# WORK REQUIRED
Reproduce the lines starting at the one containing "The width and height of the screenshot is (757, 567)." and ending with the one containing "click(x=343, y=33)", including both. Give only those lines.
>> Begin
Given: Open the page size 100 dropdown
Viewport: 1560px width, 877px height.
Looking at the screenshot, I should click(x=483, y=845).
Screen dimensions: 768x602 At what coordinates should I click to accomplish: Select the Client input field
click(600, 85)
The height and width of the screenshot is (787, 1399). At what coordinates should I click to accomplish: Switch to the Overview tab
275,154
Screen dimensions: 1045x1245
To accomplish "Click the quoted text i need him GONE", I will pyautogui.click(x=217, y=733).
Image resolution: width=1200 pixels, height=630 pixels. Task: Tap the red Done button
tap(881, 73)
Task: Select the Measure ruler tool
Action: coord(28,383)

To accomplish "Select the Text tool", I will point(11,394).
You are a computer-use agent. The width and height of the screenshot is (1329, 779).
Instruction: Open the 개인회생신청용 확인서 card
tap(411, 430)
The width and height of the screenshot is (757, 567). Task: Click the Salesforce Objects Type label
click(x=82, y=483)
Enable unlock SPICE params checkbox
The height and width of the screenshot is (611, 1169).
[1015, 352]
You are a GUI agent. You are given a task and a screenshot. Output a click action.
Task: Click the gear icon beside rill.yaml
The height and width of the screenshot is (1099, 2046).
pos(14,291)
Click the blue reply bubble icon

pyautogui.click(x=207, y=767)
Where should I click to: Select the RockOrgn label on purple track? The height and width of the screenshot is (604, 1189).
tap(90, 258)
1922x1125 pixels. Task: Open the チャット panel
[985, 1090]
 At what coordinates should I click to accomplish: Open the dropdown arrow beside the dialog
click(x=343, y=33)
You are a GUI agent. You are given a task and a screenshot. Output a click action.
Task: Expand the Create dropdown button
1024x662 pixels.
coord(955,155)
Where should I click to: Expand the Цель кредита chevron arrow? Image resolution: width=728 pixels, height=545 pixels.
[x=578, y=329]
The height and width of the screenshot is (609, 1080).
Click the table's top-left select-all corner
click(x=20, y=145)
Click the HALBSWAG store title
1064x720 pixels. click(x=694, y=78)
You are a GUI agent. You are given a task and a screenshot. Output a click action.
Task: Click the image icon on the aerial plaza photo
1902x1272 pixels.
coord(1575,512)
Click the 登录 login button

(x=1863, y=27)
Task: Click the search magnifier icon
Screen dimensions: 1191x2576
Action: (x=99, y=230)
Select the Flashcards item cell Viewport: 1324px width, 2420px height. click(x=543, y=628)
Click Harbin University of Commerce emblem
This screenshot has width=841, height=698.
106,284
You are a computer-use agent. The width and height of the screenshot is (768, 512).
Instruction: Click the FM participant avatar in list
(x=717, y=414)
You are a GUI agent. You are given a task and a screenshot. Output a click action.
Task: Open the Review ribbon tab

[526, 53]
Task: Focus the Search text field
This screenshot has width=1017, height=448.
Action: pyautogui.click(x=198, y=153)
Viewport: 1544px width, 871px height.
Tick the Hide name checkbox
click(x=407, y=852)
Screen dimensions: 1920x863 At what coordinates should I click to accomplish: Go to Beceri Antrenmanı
>> End
# TASK SOLUTION
The width and height of the screenshot is (757, 567). Task: Click the Salesforce Objects Type label
click(x=82, y=483)
Enable unlock SPICE params checkbox
The height and width of the screenshot is (611, 1169).
[1015, 352]
You are a GUI agent. You are given a task and a screenshot. Output a click action.
Task: Click the gear icon beside rill.yaml
The height and width of the screenshot is (1099, 2046).
pos(14,291)
Click the blue reply bubble icon

pyautogui.click(x=207, y=767)
Where should I click to: Select the RockOrgn label on purple track? The height and width of the screenshot is (604, 1189).
tap(90, 258)
1922x1125 pixels. Task: Open the チャット panel
[985, 1090]
 At what coordinates should I click to accomplish: Open the dropdown arrow beside the dialog
click(x=343, y=33)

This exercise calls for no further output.